Hey there! Hope everyone is doing well. Grab a glass of something refreshing, or a cuppa something hot if that’s more to your liking. Find a comfy spot to sit and relax a minute. Yes, you. Sit. (I’m giggling.) We’ve talked recently about who takes care of those who take care of us. I want to turn the tables today and talk about who takes care of us? Me? Myself? We live in a society that seems to think that any of us can truly do it all, no matter what. Anything less is seen as laziness or weakness, or simple lack of concern. Nothing could be farther from the truth!
When my mom had Alzheimer’s, I was surrounded by a wonderful team of people to help me as a caregiver. Even though mom was in a residential facility, I was still there every day, checking up on the staff, taking stock of supplies, dealing with her two cats, checking on her meds, making sure she was actually eating and bathing, ad infinitum. It was exhausting. I can’t imagine what some of you are going through, caring for a seriously ill loved one at home!

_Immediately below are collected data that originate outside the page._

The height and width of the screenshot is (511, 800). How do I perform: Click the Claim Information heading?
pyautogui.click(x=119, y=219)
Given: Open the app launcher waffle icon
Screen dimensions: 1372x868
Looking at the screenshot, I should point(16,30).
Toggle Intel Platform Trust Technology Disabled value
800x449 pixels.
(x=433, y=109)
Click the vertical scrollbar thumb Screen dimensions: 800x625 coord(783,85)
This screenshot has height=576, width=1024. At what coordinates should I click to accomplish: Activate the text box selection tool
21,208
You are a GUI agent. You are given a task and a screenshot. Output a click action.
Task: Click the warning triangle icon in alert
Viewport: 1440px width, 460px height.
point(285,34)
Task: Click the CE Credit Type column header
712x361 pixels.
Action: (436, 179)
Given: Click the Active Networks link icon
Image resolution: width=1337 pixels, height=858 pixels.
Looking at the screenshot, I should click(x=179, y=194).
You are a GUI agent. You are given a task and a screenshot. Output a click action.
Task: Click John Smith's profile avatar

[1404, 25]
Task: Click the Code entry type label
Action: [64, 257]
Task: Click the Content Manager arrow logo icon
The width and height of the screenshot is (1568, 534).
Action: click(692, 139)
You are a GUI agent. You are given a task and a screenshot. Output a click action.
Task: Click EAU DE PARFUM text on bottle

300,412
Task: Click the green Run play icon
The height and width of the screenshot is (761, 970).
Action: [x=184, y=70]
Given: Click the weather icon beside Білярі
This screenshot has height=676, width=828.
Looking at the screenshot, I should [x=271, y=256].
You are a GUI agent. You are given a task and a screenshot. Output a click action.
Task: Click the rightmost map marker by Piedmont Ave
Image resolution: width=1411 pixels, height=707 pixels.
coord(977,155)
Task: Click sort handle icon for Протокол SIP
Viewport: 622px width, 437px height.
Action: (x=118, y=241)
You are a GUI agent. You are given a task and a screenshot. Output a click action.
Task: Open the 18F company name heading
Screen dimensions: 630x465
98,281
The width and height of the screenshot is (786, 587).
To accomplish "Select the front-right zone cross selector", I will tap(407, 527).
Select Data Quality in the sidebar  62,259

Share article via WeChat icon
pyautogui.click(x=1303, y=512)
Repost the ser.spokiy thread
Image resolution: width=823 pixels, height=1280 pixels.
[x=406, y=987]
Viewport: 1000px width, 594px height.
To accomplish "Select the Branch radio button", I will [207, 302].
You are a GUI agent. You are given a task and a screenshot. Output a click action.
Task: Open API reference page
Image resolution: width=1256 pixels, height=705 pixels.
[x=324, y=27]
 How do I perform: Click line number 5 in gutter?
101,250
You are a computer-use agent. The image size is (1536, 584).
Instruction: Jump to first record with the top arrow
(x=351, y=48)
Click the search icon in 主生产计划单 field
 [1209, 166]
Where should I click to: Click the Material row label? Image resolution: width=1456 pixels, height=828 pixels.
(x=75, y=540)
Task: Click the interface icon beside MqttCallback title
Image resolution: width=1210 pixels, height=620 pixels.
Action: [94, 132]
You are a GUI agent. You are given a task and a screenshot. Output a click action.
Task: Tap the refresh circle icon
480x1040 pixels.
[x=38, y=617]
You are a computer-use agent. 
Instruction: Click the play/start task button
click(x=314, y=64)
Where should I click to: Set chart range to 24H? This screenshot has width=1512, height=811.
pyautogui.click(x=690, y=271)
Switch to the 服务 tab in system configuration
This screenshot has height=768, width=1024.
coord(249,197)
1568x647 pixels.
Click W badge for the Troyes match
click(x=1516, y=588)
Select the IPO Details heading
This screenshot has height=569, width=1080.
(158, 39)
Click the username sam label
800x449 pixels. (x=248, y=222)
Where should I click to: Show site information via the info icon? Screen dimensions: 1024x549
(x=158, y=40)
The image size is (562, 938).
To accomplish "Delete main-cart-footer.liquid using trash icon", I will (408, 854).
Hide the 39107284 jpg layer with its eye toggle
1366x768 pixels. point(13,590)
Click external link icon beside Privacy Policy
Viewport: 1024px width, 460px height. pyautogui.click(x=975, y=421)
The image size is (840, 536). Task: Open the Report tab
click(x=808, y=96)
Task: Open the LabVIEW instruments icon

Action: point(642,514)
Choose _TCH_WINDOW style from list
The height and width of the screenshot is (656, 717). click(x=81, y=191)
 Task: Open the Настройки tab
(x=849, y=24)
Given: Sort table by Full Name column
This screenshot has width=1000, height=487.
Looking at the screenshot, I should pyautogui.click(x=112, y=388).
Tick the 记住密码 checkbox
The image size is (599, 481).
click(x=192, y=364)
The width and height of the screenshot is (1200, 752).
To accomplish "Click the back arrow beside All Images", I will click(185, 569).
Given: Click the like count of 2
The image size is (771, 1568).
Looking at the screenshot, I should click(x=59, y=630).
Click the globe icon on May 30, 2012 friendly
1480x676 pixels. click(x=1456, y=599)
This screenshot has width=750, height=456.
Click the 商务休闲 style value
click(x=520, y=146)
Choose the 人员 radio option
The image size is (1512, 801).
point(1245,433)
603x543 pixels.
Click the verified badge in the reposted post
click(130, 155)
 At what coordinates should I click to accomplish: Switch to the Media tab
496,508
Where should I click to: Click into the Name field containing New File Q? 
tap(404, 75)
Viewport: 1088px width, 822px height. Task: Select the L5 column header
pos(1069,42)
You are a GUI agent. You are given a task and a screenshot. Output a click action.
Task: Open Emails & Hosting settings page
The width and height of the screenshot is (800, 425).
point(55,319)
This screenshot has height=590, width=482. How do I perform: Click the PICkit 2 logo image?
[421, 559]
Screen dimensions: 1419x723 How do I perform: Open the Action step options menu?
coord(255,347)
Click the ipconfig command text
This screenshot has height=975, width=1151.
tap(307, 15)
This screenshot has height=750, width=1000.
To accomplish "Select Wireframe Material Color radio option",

I know we’ve discussed this before. But just in the past week, I’ve talked to two friends who are dealing with aging parents. It is NOT easy! One of them lives out of state, and has to depend on other family members to do what’s best for mom, trying to delicately balance dad’s feelings in the mix. The other one just moved back to his parents’ home state to care for them. One parent was in the hospital for several weeks, and the other parent is showing marked signs of dementia. He is trying to care for both of them at their home. He’s exhausted.
We have to take care of ourselves, when we’re taking care of others. From the mom of small children, to the adult child who is now acting as parent to their own aging parents, we have to do a few things. First, we have to admit that we need help. We talked about Jethro and how he counseled Moses to get help. We tend to isolate when things get rough, and that’s the last thing we should do! We need to let other people know we need help. That’s hard, especially when it seems like everyone around us has a plate just as full as our own. But you never know what sort of help is there, just for the asking. What is a huge chore and burden to you might be very simple and quick for someone else to handle. You’ll never know if you don’t ask.
We need to take time for ourselves. This is not selfish. On the contrary, trying to do everything by ourselves is selfish and prideful. Take a night off and go to the theater or a concert. Go to a park and just sit and soak up the sun for an afternoon. Go to your favorite art gallery and drink it in. Have dinner or even just a cup of coffee with a friend. Do something to get out of your own head and your own thought processes for a bit. Trust me, being alone inside your own head is a very dangerous place to be!
It is imperative that we get enough rest. Imperative. As in, “Do not pass go, go to bed”, imperative! Studies have proven that sleep deprivation is just as detrimental as substance abuse. A little web searching will bring you lots of data and symptoms. These include a myriad of physical ailments, as well as slowness in the mental arena and even simple reflexes. Driving while sleep deprived is just as dangerous as driving under the influence.
Finally, we tend to let our own Spiritual life go when we’re caring for someone else. We ‘don’t have time to pray or read!’. We skip church, and deprive ourselves of the love and strength we could find there.
If you see yourself in here someplace, by all means, find some help. Find a way to get the rest you need. Find a way to connect with God and His strength on a daily basis. Don’t wait until you ‘can’t do this anymore’. Begin now, before there’s a problem, so you can head problems off at the pass. Find a doctor. Find a local organization such as the Alzheimer’s Association or a similar program to get you the help you need. Find a pastor or priest, they can find resources for all the parts of you – mental, physical, spiritual. It’s okay to ask for help. It’s more than okay! Take care of yourself so you CAN take care of someone else!